§ What is needed
In the records that come next, find every line with "axis". Return those lines.
>>>>
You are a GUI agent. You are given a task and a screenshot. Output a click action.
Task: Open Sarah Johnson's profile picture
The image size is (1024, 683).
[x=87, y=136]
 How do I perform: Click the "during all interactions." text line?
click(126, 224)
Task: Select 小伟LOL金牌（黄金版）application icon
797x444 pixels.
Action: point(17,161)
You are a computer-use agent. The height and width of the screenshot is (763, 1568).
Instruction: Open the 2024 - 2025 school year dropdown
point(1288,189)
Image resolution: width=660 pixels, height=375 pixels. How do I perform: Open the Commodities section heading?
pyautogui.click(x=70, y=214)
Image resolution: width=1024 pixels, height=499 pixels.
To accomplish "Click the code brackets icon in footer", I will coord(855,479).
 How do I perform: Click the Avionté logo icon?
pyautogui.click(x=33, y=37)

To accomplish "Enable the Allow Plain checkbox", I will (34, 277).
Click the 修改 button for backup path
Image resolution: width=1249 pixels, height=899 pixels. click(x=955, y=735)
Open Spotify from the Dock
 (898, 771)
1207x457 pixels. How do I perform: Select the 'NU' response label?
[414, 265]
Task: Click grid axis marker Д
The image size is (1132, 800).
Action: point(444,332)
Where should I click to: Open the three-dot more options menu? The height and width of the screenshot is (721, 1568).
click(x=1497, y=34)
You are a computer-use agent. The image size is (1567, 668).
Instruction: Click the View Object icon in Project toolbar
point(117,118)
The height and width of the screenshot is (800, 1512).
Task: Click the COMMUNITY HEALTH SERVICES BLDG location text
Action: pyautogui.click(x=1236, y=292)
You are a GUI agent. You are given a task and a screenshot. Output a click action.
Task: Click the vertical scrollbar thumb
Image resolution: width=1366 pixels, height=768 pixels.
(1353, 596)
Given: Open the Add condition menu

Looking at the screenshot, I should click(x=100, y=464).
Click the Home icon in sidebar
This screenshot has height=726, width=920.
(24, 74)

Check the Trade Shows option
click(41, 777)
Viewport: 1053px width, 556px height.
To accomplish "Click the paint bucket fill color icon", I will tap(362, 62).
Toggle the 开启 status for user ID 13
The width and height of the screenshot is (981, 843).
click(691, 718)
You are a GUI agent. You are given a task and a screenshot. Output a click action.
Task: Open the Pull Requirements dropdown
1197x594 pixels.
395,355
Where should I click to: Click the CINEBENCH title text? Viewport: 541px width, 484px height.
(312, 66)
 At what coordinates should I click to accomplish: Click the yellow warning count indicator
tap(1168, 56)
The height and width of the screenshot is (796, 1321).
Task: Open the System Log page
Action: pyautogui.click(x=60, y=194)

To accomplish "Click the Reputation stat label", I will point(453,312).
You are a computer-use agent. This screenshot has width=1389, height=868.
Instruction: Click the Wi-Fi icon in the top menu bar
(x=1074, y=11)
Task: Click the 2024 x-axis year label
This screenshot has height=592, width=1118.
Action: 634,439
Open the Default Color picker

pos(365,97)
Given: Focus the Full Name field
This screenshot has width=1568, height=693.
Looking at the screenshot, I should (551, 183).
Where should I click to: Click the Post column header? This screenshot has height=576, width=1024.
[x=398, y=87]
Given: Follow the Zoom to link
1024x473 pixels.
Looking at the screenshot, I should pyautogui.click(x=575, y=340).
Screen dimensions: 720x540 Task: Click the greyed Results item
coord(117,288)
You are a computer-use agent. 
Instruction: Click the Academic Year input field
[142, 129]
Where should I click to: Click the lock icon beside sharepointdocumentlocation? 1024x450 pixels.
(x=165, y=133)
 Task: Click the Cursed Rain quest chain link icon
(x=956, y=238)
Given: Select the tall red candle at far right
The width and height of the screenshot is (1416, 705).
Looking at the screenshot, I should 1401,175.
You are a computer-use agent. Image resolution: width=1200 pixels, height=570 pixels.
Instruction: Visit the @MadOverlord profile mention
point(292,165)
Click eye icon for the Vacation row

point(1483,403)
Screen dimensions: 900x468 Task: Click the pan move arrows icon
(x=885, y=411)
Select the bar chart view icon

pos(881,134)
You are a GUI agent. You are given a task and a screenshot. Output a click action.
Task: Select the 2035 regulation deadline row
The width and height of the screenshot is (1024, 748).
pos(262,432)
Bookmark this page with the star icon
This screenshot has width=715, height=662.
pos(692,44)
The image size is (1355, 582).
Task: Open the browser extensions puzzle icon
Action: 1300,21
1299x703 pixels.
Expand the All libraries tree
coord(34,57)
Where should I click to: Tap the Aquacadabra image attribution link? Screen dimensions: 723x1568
<<<<
§ Expected output
Task: Click grid axis marker Д
Task: Click the 2024 x-axis year label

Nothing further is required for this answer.